2. Hafta: Beden Farkındalığı

 Beden-Zihin Döngüsü:

Beden ve zihin birbirinden ayrı değil; tam aksine sürekli iletişim hâlindedir. Zihnimizde bir düşünce belirdiğinde bedenimiz buna hemen yanıt verir. Aynı şekilde, bedendeki küçük bir değişiklik de zihinsel durumumuzu etkiler. Bilim insanlarının yaptığı pek çok çalışma bu durumu desteklemektedir.

Örneğin, yapılan bir deneyde katılımcılara kulaklık takılarak müzik dinletilmiş. Katılımcıların bir kısmı başlarını yukarı aşağı sallamış (onaylar gibi), bir kısmı ise sağa sola sallamış (reddeder gibi). Sonuç dikkat çekiciydi: Başını yukarı aşağı sallayanlar dinlediklerini daha olumlu değerlendirirken, sağa sola sallayanlar olumsuz değerlendirdi. Yani bedenin en küçük hareketi bile düşünce ve algıyı değiştirebilir (Brinol ve Petty, 2003). Peki bu bizim için ne anlama geliyor? Bir müzik öğrencisi olarak sahneye çıktığınızda, bedeninizin duruşu, nefes alışverişinizin ritmi, yüzünüzdeki ifade bile zihinsel durumunuzu etkileyebilir. Omuzlarınız çökmüş, yüzünüz endişeliyse, zihniniz bu durumu “hazır değilim” şeklinde algılayabilir. Ama dik durmak, rahat bir nefes almak ve nazik bir gülümseme zihninize “hazırım” sinyalini verir.

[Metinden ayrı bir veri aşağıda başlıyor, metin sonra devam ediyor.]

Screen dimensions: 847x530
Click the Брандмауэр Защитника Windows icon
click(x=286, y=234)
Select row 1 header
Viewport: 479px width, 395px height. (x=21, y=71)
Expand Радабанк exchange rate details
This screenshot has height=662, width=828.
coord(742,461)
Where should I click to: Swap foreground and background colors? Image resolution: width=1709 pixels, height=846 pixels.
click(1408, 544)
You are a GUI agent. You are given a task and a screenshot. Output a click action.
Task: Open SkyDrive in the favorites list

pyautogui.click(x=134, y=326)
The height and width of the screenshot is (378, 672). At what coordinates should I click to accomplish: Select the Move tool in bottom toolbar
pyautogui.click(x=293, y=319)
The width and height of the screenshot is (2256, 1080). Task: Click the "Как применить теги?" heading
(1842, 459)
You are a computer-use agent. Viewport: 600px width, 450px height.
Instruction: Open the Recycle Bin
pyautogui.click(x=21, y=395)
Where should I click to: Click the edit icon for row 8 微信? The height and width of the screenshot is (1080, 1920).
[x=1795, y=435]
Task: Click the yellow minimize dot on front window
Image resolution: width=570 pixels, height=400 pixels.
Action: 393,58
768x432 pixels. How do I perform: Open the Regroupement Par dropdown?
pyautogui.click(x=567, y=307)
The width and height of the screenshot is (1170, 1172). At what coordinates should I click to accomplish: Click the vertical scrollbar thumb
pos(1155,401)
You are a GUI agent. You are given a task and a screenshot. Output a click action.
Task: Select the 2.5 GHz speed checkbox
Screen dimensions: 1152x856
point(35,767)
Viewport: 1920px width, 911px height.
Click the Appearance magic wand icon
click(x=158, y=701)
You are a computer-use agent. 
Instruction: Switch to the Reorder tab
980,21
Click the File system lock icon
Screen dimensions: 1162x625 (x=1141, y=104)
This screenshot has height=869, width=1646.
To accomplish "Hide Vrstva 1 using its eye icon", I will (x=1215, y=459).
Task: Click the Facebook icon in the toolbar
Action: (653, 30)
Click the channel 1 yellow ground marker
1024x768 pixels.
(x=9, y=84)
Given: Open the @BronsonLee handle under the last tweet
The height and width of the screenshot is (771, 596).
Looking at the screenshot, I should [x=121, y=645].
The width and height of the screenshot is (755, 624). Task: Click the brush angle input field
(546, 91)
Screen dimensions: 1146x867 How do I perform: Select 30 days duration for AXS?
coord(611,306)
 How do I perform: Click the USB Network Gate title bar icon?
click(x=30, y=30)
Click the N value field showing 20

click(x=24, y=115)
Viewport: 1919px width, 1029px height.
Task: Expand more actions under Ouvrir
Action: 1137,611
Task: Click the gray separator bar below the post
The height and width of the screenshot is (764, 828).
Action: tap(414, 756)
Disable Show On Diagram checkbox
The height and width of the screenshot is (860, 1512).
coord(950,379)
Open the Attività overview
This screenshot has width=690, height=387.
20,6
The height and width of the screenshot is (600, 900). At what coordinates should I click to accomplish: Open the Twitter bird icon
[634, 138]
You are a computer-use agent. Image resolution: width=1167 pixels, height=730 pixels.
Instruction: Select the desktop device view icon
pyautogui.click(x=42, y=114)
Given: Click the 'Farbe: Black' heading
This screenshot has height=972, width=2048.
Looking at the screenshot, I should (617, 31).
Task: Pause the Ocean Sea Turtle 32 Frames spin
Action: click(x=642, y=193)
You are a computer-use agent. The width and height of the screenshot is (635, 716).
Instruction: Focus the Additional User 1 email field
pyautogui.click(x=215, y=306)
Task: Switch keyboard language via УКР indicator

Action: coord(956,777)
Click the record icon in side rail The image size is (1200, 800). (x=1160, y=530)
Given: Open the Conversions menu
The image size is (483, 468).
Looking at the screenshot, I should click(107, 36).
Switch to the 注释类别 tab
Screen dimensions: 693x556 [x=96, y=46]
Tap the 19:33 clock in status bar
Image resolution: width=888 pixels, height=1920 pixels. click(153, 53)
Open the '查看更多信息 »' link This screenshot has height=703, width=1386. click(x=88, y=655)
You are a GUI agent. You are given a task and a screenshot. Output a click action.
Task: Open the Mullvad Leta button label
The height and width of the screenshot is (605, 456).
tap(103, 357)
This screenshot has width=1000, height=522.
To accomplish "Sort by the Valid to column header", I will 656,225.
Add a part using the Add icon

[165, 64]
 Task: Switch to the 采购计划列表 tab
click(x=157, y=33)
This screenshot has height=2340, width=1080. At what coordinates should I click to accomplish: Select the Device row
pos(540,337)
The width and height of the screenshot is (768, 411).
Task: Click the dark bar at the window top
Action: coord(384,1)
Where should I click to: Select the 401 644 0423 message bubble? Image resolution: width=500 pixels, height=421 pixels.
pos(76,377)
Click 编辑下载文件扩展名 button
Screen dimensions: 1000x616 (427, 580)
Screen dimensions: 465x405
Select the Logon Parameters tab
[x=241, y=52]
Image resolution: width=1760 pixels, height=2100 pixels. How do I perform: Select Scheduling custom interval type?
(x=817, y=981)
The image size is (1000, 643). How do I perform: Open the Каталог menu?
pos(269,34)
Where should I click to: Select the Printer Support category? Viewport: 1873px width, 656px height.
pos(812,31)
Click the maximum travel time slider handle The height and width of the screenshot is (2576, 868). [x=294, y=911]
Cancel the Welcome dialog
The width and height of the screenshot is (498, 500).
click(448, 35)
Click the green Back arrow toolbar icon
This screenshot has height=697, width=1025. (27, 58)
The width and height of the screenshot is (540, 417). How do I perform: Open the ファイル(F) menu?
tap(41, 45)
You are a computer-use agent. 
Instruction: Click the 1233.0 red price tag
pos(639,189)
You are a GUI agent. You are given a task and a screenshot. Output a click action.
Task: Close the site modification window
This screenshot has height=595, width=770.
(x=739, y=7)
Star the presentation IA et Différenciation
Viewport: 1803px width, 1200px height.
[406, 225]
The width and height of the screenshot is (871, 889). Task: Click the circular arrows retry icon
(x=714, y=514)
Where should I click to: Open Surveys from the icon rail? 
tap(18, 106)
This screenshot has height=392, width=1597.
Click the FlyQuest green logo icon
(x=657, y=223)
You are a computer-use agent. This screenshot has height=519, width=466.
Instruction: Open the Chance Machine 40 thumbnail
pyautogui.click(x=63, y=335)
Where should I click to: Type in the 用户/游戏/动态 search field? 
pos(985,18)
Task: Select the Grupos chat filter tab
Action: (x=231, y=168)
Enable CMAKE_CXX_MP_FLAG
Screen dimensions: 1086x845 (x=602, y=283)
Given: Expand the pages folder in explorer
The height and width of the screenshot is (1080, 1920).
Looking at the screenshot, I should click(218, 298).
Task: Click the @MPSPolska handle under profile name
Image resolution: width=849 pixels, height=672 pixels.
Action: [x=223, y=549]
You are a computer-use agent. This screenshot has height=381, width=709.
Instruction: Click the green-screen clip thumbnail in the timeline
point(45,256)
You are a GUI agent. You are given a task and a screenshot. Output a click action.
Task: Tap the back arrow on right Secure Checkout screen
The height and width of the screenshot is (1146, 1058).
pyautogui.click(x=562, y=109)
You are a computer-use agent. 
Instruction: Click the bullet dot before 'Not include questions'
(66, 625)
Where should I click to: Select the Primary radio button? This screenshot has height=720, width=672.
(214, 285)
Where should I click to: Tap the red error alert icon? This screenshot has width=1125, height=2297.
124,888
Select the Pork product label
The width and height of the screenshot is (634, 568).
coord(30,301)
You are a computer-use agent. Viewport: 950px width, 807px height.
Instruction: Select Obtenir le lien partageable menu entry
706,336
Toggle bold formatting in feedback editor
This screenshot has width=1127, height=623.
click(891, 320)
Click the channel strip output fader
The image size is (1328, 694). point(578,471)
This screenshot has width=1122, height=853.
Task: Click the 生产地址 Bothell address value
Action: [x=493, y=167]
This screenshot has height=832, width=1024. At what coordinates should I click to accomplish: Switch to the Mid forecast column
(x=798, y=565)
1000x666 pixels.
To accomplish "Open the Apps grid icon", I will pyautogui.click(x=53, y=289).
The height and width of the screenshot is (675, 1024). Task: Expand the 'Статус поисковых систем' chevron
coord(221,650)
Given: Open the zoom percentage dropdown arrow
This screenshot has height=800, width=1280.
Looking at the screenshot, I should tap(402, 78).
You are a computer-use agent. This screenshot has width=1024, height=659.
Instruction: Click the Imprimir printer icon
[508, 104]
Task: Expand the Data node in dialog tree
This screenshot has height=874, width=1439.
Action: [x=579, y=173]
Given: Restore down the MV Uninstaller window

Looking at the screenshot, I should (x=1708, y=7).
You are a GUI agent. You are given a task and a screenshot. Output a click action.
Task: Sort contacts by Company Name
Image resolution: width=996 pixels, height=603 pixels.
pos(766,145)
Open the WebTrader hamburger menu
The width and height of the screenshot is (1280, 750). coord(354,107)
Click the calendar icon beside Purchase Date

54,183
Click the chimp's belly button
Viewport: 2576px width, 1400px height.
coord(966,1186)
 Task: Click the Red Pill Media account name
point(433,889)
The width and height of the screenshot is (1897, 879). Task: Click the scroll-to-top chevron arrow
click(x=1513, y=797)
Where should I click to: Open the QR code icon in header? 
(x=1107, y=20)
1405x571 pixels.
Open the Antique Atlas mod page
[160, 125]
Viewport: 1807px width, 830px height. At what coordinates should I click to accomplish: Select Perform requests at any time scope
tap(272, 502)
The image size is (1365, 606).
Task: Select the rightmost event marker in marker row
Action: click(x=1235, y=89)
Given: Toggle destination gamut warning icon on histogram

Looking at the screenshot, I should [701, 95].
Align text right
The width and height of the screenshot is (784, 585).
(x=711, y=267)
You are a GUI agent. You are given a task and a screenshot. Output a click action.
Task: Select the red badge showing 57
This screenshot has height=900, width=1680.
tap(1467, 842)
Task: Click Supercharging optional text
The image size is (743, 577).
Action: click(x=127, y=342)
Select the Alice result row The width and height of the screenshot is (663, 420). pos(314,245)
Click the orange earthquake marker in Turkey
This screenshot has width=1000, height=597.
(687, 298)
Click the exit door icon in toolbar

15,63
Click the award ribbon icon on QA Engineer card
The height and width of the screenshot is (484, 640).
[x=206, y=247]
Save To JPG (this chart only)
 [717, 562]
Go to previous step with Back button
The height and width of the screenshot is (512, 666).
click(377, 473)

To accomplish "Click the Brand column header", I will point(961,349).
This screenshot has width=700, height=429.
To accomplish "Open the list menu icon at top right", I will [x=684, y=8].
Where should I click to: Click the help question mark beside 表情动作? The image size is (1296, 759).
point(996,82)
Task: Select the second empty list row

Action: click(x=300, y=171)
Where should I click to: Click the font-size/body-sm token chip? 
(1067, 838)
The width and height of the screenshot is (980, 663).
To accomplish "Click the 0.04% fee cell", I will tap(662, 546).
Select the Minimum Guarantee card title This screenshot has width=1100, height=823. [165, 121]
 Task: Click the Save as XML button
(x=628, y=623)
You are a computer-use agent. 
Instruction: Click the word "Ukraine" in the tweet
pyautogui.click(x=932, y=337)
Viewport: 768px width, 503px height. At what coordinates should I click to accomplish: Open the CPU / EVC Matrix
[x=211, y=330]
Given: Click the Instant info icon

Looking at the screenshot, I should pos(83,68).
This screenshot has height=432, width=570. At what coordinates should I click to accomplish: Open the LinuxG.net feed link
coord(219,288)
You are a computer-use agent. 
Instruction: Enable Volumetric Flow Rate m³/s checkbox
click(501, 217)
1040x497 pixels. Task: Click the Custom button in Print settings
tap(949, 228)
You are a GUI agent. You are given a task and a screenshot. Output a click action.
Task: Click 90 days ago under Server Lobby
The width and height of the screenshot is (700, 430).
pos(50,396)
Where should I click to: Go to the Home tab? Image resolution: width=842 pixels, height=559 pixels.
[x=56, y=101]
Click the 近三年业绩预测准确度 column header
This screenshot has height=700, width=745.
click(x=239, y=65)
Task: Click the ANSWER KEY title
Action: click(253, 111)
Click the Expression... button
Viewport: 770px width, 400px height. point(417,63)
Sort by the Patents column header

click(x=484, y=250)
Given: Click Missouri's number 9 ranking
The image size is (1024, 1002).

İşte bu yüzden bedenin farkında olmak yalnızca fiziksel sağlık için değil, zihinsel denge için de önemlidir. Sahneye çıkmadan önce derin bir nefes almak, omuzları gevşetmek, elleri nazikçe sallamak bile zihni rahatlatabilir. Kaygıyı tamamen ortadan kaldırmaya çalışmak yerine, onu doğal bir enerji dalgası olarak kabul ettiğinizde, bedeninizle iş birliği yaparsınız ve zihniniz de size uyum sağlar.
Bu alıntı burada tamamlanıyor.